## The problem
Only the lines from the one that contains "Task: Open trend" through the last line of the records should appear, each printed exactly as it is.

──────── Exercise materials ────────

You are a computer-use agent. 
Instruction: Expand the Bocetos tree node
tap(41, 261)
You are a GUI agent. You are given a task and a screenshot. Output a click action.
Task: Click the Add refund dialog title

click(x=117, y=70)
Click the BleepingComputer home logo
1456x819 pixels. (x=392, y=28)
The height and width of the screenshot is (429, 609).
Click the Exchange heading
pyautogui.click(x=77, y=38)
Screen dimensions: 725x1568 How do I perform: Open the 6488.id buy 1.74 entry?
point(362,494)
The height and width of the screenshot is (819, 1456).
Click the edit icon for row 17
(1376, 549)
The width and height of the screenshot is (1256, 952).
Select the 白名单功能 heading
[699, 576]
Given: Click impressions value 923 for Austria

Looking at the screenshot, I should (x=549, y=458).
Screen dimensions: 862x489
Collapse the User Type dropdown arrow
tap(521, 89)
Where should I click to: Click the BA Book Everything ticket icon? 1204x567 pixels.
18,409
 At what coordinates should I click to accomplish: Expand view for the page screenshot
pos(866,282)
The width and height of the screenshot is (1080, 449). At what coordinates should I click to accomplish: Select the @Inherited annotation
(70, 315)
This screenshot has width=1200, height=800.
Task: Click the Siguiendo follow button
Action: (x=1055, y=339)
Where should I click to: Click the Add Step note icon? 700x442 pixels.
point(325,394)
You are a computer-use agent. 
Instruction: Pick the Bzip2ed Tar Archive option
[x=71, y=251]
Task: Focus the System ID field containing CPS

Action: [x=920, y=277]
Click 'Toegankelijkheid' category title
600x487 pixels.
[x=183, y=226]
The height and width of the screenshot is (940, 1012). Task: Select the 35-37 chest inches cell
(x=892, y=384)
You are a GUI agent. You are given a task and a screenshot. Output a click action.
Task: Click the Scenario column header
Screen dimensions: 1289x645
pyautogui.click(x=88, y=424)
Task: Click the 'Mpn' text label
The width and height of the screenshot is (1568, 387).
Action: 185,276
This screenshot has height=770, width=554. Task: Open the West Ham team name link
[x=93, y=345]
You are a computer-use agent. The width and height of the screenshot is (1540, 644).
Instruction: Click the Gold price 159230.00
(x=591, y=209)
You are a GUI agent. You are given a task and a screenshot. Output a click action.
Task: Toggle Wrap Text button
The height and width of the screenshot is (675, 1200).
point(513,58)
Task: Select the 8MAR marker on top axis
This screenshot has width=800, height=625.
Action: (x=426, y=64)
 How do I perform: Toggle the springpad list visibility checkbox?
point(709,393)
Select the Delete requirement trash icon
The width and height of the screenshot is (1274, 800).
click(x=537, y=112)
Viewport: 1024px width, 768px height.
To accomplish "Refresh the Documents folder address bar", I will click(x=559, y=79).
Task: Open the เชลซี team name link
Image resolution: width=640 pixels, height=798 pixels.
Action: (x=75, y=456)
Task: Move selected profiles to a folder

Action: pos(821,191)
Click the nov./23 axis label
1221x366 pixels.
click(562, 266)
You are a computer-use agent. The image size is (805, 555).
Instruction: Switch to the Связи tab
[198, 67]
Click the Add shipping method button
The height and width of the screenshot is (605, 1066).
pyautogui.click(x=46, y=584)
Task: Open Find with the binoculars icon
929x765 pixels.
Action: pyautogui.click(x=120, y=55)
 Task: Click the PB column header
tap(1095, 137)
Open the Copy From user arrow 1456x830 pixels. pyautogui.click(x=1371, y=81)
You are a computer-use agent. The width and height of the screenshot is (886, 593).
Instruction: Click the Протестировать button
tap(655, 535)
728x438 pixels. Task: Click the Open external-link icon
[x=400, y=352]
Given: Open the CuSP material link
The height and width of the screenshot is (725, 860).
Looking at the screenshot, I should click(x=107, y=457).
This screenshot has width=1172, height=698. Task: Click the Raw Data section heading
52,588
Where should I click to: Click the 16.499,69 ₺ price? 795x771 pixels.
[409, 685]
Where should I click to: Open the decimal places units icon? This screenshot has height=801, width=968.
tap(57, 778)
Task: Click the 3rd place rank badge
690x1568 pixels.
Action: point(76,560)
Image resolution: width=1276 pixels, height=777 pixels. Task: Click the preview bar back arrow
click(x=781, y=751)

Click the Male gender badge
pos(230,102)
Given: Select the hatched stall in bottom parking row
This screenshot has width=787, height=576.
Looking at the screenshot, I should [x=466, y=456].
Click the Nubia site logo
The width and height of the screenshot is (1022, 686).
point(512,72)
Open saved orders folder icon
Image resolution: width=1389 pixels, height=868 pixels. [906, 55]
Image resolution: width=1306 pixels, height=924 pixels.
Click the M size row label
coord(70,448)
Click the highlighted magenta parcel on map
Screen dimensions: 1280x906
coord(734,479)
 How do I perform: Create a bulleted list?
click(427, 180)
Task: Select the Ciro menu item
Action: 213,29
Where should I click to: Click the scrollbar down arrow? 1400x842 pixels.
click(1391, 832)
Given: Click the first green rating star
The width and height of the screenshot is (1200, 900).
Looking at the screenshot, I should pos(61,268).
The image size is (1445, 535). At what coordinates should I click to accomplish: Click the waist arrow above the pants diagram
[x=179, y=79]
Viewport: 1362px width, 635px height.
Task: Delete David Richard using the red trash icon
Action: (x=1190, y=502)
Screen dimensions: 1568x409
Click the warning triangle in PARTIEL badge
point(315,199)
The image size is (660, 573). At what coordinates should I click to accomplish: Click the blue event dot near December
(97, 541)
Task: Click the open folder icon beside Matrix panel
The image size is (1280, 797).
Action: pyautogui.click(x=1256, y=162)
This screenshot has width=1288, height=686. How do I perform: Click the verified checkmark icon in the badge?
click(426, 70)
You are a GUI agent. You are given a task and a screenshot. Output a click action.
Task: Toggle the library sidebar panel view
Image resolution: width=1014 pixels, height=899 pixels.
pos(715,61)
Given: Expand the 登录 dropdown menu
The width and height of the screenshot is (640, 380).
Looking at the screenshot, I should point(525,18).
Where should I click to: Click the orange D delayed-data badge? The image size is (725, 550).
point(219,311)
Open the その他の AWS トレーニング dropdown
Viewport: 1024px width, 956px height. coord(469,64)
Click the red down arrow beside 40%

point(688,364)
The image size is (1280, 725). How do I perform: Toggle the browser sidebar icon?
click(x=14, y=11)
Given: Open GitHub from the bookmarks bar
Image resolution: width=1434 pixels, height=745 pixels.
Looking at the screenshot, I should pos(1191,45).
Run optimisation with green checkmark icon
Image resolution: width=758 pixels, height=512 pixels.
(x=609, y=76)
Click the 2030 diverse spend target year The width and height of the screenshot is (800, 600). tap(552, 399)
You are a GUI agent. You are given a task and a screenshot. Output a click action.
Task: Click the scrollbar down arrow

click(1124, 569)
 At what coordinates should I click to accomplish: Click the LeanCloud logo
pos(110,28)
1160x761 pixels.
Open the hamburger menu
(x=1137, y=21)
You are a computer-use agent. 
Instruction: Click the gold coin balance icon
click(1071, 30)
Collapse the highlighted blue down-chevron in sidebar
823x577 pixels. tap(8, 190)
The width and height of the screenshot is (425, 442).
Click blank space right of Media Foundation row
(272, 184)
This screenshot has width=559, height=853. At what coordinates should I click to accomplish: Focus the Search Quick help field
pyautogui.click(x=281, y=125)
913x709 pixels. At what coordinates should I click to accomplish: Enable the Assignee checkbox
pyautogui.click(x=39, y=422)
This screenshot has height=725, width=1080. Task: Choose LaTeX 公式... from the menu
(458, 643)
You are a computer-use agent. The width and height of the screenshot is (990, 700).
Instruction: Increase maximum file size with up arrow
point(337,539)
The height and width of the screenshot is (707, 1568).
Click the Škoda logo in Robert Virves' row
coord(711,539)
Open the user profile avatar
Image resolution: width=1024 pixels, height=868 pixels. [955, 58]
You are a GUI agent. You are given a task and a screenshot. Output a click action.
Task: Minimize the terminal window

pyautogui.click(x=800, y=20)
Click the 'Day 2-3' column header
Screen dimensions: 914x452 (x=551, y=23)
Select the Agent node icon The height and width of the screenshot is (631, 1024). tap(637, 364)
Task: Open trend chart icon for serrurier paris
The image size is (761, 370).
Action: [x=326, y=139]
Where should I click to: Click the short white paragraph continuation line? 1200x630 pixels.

────────

## Task solution
Task: Open trend chart icon for serrurier paris
The image size is (761, 370).
Action: [x=326, y=139]
Where should I click to: Click the short white paragraph continuation line? 1200x630 pixels.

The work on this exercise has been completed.